A 1500HP GT-R STREET CAR THAT RUNS 8S

Getting a 3700lb (1675kg) Nissan Skyline GT-R down the strip in eight and a half seconds flat on its very first outing since an intensive, yet short lead build, is not any way, shape or form an easy proposition. But behind the wheel of MGAWOT II, New Zealand-based but internationally-renowned Nissan RB-series engine builder Robbie Ward has just made it look effortless.

If you know anything about GT-R drag racing you’ll probably recognize Rob’s name. If not, you should recognize his company’s, because for the last decade that modest workshop in a small city at the center of New Zealand’s North Island has been turning out some of the quickest and fastest Nissan RB-engined street and drag cars on the planet – many of them for international customers. The Bayside Blue BNR34 – unofficially dubbed MGAWOT II – is arguably their greatest work yet. It’s certainly the most powerful Skyline to have ever emerged from the RIPS (aka Rotorua Import Pro Shop) lair.

I caught wind of the Skyline-based drag project earlier in the year, not long after RIPS blew everyone away with its original MGAWOT machine – the company’s own Nissan Stagea station wagon which ran a 9.0-second pass on its very first pass down the strip and high eights ever since. MGAWOT II promised that and more, and during the course of last weekend RIPS delivered on its word in more ways than one. Not only did it a turn an 8.64 ET and a new NZDRA national class record on its debut run off the trailer, but it backed it up with a succession of 8.60s, then an 8.57, and finally an 8.51 at 162.5mph for the IHRA drag national class record too.

For the sake of anyone wondering, MGAWOT is a play on megawatt, which in power terms equals 1000 kilowatts, or 1341 horsepower. Truth be known, MGAWOT II has a little more than that, and more impressively makes its power on off-the-pump E85 biofuel. Equally remarkable, just seven short weeks ago the GT-R was nothing more than a rolling body fitted with a roll cage and a parachute. It arrived that way from the UK, but now, a couple of days after its debut racing weekend, it’s locked up in a shipping container and on its way back.

It’s not the first Skyline that’s been sent halfway around the world for Rob and his team to work their magic on and it’s unlikely to be the last. When it comes to RB engines – custom-engineered RB30s to be precise – RIPS has an enviable reputation. But it didn’t come by chance. Rob isn’t the sort of guy to ever shy away from a challenge, and he certainly doesn’t do things by halves. Too much power is seemingly never enough for this guy, and if that custom humped vent on the hood doesn’t speak volumes in that regard, lifting it up certainly will.

Like all of RIPS’ high-power builds, MGAWOT II’s engine is RB30 based. In this instance though, it’s pushed out to 3.2 litres courtesy of a Nitto Performance Engineering stroker kit featuring a 4340 billet steel crankshaft, 4340 I-beam rods, and a set of JE/Nitto forged T6 2816 alloy pistons. Not only do the upgraded internals give the engine the strength it needs to handle high horsepower loads, but they also allow to it to rev more freely, and to a 10,000rpm-plus altitude.

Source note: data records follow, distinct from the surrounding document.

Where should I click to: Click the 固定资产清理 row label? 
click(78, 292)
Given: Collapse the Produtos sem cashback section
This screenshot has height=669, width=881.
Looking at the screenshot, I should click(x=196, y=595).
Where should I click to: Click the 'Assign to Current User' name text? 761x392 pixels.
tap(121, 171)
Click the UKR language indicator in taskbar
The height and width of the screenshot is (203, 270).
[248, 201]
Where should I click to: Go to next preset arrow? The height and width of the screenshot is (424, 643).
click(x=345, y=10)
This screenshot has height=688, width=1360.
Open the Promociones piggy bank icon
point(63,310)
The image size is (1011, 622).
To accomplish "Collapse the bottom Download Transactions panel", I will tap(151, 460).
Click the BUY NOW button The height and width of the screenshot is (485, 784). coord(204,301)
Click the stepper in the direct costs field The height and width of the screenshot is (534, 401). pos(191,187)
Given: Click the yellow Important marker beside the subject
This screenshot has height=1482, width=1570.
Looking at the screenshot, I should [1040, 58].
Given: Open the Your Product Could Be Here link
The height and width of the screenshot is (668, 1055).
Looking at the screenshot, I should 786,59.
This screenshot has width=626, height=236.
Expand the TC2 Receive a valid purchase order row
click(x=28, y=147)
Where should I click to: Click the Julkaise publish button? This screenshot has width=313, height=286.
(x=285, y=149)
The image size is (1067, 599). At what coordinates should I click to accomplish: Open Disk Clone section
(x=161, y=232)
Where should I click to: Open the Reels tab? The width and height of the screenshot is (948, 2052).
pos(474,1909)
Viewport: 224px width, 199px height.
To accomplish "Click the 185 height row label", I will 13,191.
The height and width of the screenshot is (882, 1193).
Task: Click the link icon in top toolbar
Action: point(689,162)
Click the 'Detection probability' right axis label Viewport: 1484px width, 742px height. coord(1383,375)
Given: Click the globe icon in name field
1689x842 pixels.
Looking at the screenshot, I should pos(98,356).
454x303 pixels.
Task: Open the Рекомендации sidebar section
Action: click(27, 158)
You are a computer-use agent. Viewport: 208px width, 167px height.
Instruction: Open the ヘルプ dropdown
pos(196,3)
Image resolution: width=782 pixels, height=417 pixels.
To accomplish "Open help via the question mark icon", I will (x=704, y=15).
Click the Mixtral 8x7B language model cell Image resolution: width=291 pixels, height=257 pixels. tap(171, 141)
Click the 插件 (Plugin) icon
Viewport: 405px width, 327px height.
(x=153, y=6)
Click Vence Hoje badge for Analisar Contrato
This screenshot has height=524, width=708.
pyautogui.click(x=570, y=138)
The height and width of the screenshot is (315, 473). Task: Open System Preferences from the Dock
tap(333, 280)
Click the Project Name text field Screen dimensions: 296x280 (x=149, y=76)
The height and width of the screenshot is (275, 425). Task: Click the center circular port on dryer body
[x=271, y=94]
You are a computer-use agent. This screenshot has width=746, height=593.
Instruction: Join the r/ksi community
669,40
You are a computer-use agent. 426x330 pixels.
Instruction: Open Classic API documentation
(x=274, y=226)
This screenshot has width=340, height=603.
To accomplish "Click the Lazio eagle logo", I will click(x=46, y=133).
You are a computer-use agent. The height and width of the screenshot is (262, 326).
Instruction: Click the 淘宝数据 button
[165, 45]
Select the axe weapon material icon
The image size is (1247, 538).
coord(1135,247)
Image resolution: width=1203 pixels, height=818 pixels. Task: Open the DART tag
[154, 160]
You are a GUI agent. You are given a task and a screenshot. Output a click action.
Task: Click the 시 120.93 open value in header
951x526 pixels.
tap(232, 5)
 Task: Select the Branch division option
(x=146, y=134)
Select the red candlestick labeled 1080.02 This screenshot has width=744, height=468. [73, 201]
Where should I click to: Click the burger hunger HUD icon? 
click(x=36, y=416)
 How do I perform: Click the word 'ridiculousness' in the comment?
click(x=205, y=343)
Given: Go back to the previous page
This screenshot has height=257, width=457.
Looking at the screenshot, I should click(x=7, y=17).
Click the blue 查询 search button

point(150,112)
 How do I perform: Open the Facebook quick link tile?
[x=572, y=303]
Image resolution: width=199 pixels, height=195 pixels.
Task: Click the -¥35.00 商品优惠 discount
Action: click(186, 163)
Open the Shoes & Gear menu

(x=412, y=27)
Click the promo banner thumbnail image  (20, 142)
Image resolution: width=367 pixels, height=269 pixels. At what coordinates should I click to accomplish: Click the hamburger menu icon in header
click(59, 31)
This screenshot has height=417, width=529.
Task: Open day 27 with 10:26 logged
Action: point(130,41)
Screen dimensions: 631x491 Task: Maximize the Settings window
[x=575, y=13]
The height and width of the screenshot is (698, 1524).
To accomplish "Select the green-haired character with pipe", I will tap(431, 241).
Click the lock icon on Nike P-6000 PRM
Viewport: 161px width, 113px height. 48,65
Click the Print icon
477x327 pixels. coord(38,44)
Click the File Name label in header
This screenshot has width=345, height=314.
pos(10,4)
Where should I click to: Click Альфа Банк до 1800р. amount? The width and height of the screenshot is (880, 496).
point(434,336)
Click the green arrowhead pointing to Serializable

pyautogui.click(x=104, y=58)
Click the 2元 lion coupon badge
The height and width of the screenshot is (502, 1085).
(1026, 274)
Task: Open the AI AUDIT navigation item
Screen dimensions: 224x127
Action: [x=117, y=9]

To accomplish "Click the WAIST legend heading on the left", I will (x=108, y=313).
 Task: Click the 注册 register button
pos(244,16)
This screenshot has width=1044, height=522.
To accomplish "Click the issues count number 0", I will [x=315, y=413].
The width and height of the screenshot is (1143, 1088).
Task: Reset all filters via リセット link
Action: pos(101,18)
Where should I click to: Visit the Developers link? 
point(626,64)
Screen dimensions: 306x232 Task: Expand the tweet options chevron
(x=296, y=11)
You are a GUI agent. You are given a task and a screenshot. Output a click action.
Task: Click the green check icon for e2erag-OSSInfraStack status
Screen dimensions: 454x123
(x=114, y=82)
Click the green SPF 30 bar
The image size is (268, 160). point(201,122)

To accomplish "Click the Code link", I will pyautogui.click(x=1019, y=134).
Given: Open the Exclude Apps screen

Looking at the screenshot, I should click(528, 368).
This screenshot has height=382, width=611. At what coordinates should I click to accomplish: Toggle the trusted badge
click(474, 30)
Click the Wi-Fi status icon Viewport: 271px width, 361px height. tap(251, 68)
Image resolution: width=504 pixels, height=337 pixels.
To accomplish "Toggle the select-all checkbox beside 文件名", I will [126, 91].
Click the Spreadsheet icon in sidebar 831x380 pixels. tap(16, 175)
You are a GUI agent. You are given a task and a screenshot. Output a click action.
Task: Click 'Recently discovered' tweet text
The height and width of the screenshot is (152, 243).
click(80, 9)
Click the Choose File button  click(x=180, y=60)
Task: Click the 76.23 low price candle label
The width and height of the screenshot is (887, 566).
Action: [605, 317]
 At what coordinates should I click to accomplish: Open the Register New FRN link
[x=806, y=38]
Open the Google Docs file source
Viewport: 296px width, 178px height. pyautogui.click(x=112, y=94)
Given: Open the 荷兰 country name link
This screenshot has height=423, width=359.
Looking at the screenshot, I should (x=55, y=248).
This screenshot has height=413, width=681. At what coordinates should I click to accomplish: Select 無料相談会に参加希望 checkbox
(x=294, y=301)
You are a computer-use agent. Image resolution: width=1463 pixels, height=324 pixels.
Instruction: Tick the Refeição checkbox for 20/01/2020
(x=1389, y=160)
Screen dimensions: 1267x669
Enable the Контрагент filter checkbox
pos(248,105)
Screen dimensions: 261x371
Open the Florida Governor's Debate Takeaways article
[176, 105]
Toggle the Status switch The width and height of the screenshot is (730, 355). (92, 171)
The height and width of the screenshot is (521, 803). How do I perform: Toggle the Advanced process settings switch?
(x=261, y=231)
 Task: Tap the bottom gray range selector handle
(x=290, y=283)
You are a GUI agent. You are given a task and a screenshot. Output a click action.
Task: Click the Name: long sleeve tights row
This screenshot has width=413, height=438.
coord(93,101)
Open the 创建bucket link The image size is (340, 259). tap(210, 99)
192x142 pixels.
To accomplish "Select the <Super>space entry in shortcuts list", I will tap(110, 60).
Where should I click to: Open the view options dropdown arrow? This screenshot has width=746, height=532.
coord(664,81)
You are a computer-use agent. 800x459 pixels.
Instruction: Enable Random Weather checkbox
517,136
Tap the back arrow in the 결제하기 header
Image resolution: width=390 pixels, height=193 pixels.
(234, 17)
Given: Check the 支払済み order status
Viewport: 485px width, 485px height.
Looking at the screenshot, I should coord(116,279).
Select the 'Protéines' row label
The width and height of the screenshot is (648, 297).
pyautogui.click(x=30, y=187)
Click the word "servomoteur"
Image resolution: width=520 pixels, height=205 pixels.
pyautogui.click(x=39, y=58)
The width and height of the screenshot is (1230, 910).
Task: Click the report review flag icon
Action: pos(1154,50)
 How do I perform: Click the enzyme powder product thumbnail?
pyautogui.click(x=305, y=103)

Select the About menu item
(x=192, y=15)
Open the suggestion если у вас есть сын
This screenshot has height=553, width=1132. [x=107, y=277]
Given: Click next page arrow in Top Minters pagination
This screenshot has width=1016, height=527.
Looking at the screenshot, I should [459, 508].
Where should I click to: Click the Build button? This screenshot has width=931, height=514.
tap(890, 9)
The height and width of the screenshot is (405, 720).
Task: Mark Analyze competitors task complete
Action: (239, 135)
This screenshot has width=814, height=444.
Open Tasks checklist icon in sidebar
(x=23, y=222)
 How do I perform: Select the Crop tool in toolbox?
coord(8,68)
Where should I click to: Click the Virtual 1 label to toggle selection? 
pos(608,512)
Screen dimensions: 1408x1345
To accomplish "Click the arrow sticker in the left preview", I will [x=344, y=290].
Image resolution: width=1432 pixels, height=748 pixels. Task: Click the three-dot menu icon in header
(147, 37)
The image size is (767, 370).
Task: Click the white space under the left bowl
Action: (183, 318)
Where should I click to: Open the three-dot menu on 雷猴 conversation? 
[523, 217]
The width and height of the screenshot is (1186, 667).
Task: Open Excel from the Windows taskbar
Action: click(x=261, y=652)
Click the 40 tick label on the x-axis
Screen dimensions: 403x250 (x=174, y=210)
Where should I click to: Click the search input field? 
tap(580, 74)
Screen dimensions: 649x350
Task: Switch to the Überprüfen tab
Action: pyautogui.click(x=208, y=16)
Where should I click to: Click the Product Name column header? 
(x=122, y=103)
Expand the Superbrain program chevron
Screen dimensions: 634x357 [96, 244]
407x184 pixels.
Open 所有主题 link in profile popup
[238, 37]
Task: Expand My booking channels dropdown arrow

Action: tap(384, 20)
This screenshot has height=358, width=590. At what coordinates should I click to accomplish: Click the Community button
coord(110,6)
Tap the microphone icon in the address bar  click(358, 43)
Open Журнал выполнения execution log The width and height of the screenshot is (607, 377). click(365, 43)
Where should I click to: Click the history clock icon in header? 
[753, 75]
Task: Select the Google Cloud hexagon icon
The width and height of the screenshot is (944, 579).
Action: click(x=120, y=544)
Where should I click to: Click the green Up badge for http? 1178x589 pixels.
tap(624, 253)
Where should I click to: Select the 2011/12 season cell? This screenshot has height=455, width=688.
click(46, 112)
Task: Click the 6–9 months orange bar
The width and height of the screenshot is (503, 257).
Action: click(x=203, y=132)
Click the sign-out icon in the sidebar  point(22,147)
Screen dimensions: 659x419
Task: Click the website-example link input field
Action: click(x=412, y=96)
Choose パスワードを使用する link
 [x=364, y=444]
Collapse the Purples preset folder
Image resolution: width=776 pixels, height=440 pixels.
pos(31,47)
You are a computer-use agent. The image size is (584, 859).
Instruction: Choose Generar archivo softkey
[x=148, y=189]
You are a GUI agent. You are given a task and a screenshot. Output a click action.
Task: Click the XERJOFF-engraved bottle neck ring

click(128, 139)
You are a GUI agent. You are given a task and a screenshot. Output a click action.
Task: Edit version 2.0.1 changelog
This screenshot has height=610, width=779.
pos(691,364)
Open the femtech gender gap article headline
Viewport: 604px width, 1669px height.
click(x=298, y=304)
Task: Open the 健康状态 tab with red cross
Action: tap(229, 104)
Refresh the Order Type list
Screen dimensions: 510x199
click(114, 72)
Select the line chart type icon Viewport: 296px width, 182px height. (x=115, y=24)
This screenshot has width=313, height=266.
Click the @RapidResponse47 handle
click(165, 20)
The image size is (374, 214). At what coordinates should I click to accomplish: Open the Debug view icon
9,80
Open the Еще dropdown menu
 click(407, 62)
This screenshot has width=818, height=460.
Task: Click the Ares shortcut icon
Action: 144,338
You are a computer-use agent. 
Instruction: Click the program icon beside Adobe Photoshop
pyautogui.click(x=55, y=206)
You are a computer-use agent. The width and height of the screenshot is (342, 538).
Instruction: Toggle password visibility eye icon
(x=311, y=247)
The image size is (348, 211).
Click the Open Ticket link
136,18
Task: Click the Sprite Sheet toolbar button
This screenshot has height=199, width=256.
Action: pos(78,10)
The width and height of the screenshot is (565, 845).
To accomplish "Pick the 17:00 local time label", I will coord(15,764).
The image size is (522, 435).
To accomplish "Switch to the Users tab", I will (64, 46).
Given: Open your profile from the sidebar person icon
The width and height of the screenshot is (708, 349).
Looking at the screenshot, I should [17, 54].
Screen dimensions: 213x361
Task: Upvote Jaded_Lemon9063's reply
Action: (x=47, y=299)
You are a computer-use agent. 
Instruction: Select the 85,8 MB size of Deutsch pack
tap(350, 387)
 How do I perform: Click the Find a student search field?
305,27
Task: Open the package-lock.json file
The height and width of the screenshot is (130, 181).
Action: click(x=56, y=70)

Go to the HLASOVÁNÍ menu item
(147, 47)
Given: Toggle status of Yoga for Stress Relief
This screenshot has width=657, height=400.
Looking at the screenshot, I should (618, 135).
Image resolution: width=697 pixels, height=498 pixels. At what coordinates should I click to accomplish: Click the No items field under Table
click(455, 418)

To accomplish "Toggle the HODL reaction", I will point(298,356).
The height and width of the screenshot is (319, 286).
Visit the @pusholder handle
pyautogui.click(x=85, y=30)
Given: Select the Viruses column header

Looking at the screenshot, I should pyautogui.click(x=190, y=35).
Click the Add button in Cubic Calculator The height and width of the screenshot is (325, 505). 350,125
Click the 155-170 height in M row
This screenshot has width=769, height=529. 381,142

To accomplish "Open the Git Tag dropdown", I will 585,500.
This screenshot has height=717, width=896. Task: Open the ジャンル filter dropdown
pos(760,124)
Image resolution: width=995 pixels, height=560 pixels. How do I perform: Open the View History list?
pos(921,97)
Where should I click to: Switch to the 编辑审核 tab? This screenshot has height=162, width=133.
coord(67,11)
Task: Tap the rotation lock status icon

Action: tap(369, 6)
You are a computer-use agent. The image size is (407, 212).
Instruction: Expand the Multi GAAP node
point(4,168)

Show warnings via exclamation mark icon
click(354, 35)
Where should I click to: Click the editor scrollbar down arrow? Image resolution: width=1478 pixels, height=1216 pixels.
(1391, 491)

Of course, to achieve those big numbers you need a cylinder head that’s equally up to task. RIPS’ close associate Kelford Cams got that job of delivering a race-prepped and fully-flowed head from a brand new RB26 casting. On the subject of flow just look at that beautiful hand made intake plenum that the compressed air blows through.

Then there’s the turbo: a Garrett GTX47-series compressor sitting on a custom-built tubular manifold and running a pair of Turbosmart PowerGate60 wastegates. To give you some reference for size, that heat-wrapped pipe running out the back measures five inches in diameter. Large? Yes. Scary? A little…

If the engine was methanol-fueled and not destined to be street driven, the package could have sufficed without the need for an intercooler, but seeing as it’s designed to run on E85 and will soon be put back on the road in the UK (yes, you read that right!), a custom-built water/air charge-cooling system has been employed.

The set up pumps ice cold water stored in a custom designed and fabricated 50-litre boot mounted tank, through hoses to the ARE intercooler behind the front bumper. According to Rob it’s working perfectly to keep the intake temperature in check. The 18-litre tank on the left-hand-side hold the fuel, with a trio of Bosch Motorsport 044 pumps feeding the supply to the engine through six 2500cc injectors.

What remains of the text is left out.